Air mata ini belum kering. Ketika mendengar kabar bahwa Gus Sholah telah menghadap ke sisi Allah SWT (3/2/20), menyusul kakaknya Gus Dur. Sebagai santri yang dulu pernah diasuh langsung olehnya, tentu saja memori-memori beliau sangat terekam jelas dalam otak. Saya masuk Tebuireng pada 2010 dan lulus pada 2013. Waktu itu saya bersekolah di MA Tebuireng.
Meski beliau jarang di Tebuireng ketika itu, namun sekali-kali Gus Sholah memimpin sholat di masjid. Beliau juga tak tinggal diam dalam membangun Pesantren Tebuireng. Banyak inovasi besar yang beliau bawa. Jumlah santri Tebuireng pun semakin membludak bahkan sekarang ada seleksinya, banyak pula yang gagal masuk.Â
Dulu waktu saya di sana, kalau mendaftar pasti langsung diterima (ada seleksi namun hanya sebatas formalitas saja) dan Pesantren Tebuireng pun belum buka cabang, tidak seperti sekarang ini yang mana cabang Pesantren Tebuireng sudah tersebar di seluruh penjuru Indonesia.
Gus Sholah adalah sosok apa adanya, tidak neko-neko dan sangat rendah hati. Sejak kembali ke Tebuireng pada 2006, banyak sekali perubahan-perubahan positif yang beliau bawa ke Tebuireng. Perubahan tersebut tidak lepas dari lima nilai dasar Pesantren Tebuireng yakni ikhlas, jujur, kerja keras, tanggung jawab dan tasamuh (toleransi). Yang akan saya bahas lebih lanjut adalah terkait nilai toleransinya yang tinggi dan menjadi ciri khas dari Pesantren Tebuireng. Apalagi kakak beliau, Gus Dur, juga seorang bapak pluralisme bangsa.
Barangkali memang benar apa kata pepatah, buah jatuh tak jauh dari pohonnya. Sikap toleransi ayahandanya, KH Wahid Hasyim, menular kepada anak-anaknya. Pun menular kepada santri-santrinya. Penularan sikap toleransi ini memang sengaja digembor-gemborkan Tebuireng, tak hanya sebatas manis di mulut saja tapi juga manis di tindakan.
Gus Sholah pernah mendatangkan mendiang Lan Fang, seorang cerpenis nasional etnis Tionghoa. Lan Fang diamanatkan Gus Sholah untuk mengisi materi tata cara menulis fiksi yang baik kepada santri Tebuireng. Saya termasuk santri yang mengikuti kegiatan tersebut.
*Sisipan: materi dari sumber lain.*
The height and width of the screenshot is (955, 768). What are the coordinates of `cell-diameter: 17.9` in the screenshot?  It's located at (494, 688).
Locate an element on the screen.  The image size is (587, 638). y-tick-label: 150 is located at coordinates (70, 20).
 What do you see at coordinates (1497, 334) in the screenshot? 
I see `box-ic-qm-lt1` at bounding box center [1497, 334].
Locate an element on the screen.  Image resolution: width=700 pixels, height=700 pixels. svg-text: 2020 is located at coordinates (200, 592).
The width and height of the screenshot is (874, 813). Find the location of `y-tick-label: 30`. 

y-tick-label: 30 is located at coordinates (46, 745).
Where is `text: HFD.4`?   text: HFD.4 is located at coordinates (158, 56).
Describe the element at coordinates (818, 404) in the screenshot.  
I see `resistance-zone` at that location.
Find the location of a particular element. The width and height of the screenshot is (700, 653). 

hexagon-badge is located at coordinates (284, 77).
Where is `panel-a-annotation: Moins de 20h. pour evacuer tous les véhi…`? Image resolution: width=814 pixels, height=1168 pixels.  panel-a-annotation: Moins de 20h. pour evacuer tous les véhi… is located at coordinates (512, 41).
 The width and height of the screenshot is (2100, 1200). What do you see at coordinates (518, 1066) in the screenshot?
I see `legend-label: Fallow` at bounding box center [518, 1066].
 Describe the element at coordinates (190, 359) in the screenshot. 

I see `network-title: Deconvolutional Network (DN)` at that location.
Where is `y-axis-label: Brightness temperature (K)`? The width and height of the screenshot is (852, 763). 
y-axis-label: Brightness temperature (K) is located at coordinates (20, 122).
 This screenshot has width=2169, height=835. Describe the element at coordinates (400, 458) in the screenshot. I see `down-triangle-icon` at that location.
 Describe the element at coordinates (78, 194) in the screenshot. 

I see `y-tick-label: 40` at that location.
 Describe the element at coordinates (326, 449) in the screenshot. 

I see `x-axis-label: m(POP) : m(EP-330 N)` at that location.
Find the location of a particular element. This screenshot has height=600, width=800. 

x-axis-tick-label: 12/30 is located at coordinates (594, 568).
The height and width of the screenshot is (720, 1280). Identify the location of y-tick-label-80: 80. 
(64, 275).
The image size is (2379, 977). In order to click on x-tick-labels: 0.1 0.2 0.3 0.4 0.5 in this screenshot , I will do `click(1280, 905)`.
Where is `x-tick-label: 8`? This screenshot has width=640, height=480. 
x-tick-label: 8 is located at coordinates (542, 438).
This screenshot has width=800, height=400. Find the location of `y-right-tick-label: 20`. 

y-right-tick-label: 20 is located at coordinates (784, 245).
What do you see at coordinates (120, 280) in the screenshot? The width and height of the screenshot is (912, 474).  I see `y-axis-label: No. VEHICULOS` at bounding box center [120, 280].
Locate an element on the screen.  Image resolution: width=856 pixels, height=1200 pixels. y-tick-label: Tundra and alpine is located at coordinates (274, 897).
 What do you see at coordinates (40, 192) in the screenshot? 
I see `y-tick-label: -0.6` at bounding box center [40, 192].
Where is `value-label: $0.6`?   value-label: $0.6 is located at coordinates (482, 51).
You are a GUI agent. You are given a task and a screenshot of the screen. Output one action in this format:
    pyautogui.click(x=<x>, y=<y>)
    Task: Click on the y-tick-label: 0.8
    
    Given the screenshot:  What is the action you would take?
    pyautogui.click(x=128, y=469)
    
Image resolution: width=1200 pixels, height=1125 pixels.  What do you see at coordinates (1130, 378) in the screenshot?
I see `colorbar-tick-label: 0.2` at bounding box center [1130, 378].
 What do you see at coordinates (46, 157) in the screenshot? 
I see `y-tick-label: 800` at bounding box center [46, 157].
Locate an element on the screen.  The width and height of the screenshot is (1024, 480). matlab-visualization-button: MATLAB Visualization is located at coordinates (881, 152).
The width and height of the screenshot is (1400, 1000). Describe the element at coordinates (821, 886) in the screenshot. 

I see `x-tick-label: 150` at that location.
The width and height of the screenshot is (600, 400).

Saya merasa beruntung, di Pesantren Tebuireng, bakat menulis saya mulai terasah terutama sejak mendiang Lan Fang membagi ilmunya. Mungkin terlihat aneh di pesantren lain, orang non-Islam dan bukan santri kok malah mengajari santri. Tapi begitulah nilai-nilai toleransi yang ingin Gus Sholah bawa ke Tebuireng.Â
Setelah Lan Fang selesai mengajar di setiap Jumat (karena pesantren dan sekolah libur di hari Jumat), saya melihatnya berziarah ke makam Gus Dur. Beliau berdoa sesuai agamanya. Tak ada yang melarang dan mengusirnya karena makam Gus Dur bukan milik umat Islam saja melainkan seluruh umat dunia. Begitulah nilai-nilai toleransi yang ingin Gus Sholah tanamkan pada santri.
Selain menghadirkan Lan Fang, saya juga masih ingat betul ketika Gus Sholah membawa rombongan dari calon pedeta ke Tebuireng. Mereka menginap beberapa hari di Tebuireng. Di malam-malam setelah semua kegiatan selesai, saya mengobrol kepada mereka di serambi masjid, tanpa ada rasa curiga. Semua mengalir tanpa sikap saling menyalahkan. Pikiran saya juga semakin terbuka sejak saat itu.
Diskusi kebangsaan juga sering diselenggarakan di Tebuireng. Diskusi tersebut turut mengundang umat dari agama lain bahkan dari luar negeri. Saya selalu antusias dengan kegiatan semacam itu.